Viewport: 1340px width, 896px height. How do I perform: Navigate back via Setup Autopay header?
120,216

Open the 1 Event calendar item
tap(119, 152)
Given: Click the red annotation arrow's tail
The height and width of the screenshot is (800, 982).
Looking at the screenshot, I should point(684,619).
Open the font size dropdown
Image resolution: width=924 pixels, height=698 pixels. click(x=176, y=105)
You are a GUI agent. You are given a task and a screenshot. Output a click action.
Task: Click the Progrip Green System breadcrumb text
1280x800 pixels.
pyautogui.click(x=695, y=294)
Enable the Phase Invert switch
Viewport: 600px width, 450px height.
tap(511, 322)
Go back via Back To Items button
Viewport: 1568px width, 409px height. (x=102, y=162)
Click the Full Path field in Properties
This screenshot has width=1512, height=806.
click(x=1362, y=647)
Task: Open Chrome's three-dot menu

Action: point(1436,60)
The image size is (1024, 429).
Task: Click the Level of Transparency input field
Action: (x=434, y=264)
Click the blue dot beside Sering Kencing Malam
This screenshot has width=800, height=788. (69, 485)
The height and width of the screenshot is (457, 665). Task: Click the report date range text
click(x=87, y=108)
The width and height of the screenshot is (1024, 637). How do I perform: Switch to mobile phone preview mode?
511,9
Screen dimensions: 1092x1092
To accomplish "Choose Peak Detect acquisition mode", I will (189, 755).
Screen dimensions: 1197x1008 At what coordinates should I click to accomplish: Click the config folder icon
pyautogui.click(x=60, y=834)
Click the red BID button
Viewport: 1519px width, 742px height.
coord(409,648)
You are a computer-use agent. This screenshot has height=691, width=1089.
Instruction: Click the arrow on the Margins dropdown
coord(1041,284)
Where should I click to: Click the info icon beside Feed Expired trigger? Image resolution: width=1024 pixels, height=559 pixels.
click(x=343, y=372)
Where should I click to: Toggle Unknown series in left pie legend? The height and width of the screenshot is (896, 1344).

▶ [REQUIRED ACTION] Reproduce each line of the material containing the word "agent".

▶ [ANSWER SECTION]
You are a GUI agent. You are given a task and a screenshot. Output a click action.
You are a computer-use agent. This screenshot has height=691, width=1089.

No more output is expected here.